RECORDS FOR THIS TASK ::
■ ■ ■

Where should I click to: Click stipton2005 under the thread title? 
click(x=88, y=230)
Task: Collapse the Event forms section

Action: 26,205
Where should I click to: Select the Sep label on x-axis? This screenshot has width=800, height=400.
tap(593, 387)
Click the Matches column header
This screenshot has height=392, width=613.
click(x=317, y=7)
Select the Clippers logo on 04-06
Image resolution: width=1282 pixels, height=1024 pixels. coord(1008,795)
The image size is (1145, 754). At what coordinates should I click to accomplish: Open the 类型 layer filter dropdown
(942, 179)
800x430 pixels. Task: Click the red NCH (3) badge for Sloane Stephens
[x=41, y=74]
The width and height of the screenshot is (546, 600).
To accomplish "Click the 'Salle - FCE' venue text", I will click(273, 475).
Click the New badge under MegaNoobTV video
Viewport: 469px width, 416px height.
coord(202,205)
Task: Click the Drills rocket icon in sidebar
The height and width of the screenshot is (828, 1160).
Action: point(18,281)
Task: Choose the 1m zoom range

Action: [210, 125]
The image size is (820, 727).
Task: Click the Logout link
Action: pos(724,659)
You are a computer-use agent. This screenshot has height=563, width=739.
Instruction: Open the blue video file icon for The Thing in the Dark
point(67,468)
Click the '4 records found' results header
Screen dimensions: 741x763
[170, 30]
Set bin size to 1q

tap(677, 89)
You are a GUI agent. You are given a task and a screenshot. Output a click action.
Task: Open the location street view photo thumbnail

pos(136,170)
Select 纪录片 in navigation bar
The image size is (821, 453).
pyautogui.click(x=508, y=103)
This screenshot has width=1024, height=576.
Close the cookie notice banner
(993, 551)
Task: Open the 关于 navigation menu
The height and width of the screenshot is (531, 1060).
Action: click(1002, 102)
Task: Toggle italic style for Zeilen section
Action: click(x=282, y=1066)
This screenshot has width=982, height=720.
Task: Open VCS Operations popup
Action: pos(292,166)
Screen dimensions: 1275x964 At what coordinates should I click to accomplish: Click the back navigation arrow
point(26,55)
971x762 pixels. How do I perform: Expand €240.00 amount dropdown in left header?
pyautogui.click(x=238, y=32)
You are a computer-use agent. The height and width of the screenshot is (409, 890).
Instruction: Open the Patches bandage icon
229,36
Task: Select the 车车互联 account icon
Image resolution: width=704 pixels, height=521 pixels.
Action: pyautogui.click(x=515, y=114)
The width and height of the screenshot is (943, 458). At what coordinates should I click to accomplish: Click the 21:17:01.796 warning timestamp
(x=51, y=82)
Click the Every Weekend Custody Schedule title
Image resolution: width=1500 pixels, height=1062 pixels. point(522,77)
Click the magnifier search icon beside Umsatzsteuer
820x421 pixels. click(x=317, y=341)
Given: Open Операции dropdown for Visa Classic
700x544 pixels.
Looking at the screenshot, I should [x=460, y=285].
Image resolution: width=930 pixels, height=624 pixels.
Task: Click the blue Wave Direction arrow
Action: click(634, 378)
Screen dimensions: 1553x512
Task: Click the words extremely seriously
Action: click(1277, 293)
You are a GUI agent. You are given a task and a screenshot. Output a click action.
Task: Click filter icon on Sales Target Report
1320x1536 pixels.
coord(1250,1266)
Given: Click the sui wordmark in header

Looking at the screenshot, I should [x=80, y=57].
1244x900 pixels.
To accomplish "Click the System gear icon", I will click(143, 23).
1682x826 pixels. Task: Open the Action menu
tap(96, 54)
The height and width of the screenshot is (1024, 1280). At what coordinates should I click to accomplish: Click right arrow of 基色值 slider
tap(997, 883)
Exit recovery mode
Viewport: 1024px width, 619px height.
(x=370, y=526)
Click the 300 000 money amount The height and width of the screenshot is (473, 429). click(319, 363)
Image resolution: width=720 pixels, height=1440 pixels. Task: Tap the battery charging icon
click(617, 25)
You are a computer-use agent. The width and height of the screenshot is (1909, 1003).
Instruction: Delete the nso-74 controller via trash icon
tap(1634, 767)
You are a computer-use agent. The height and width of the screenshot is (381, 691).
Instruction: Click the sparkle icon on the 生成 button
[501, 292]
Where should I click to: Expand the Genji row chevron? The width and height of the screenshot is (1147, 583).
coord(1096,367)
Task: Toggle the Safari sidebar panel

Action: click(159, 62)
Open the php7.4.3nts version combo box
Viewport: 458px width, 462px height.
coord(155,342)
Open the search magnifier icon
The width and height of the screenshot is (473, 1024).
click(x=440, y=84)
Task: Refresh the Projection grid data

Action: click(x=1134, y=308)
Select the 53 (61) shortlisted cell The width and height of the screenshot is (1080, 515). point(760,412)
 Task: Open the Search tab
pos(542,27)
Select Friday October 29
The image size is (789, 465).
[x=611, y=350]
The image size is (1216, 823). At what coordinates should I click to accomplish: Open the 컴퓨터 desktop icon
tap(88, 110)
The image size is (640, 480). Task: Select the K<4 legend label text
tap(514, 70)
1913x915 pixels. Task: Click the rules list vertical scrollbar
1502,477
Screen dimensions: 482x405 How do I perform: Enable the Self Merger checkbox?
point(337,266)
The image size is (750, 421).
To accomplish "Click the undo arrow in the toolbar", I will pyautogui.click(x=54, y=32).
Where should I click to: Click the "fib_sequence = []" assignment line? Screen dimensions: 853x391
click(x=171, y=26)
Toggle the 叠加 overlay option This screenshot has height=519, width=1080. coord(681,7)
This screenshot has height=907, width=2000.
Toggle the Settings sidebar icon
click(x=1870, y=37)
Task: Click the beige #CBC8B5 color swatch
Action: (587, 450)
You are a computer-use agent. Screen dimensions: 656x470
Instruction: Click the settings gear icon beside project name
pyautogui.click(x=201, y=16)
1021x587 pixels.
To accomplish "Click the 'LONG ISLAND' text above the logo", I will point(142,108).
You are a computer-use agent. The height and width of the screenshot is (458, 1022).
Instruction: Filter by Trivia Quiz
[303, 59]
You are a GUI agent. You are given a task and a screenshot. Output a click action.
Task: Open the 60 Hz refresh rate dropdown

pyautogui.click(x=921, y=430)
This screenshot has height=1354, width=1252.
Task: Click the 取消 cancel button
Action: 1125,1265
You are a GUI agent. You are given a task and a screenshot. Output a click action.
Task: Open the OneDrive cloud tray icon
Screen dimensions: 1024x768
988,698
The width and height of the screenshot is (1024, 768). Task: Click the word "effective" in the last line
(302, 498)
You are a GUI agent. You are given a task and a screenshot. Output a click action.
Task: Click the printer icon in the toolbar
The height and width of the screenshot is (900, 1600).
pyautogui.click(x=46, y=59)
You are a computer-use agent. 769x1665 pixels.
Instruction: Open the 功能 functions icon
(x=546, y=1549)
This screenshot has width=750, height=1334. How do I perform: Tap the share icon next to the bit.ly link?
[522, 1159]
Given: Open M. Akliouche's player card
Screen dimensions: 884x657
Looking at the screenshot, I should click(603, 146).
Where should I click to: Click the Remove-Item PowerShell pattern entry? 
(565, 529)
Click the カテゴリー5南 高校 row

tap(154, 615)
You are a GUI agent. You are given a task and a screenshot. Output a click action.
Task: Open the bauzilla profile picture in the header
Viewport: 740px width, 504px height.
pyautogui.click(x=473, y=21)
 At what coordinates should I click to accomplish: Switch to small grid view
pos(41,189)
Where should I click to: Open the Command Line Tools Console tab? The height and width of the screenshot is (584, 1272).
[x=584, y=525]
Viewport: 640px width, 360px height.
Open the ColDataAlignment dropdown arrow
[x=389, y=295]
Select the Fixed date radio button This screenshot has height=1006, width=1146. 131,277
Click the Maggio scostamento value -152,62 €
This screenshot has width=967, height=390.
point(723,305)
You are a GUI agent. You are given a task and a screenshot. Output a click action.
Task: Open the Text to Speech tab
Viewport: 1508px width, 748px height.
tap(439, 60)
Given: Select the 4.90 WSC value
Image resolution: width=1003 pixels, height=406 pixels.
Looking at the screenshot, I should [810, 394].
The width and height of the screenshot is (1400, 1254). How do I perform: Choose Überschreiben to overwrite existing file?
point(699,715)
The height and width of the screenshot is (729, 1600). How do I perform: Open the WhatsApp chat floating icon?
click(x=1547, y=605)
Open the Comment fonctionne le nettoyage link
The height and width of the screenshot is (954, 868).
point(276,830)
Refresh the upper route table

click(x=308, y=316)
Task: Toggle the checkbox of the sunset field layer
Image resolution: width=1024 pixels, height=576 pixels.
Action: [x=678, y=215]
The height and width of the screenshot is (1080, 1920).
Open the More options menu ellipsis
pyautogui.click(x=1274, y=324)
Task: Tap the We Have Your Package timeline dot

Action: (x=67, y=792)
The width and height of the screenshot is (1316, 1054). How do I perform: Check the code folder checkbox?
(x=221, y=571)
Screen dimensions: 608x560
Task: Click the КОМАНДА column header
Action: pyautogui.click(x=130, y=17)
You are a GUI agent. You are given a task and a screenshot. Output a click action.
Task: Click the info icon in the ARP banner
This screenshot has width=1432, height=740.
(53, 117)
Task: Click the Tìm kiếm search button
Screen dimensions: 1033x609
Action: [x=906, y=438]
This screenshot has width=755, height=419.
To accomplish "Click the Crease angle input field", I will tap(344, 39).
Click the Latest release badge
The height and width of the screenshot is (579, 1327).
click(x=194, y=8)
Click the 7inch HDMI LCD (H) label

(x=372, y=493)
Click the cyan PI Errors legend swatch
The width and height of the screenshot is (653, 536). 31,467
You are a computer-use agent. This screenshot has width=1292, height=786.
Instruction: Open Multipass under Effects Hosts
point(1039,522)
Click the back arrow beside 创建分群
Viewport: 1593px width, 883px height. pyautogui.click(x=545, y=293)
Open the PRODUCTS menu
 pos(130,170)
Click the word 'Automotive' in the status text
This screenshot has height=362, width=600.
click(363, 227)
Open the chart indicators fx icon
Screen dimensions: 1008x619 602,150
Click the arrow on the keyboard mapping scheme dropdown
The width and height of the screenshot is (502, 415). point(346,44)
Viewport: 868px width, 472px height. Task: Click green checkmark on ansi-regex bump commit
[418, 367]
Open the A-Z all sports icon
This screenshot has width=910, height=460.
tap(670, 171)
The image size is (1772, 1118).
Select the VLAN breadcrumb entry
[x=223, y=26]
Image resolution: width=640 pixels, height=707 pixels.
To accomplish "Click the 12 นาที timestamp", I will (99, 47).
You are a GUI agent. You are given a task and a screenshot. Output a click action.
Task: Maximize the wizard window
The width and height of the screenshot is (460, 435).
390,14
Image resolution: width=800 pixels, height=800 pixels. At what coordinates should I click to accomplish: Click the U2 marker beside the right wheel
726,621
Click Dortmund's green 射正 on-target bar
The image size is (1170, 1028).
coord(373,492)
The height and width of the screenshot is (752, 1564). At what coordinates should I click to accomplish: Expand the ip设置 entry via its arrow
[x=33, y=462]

■ ■ ■

Wherever the word "toolbar" turns up in a line of the entries above, copy that line.

To accomplish "Click the undo arrow in the toolbar", I will pyautogui.click(x=54, y=32).
Task: Click the printer icon in the toolbar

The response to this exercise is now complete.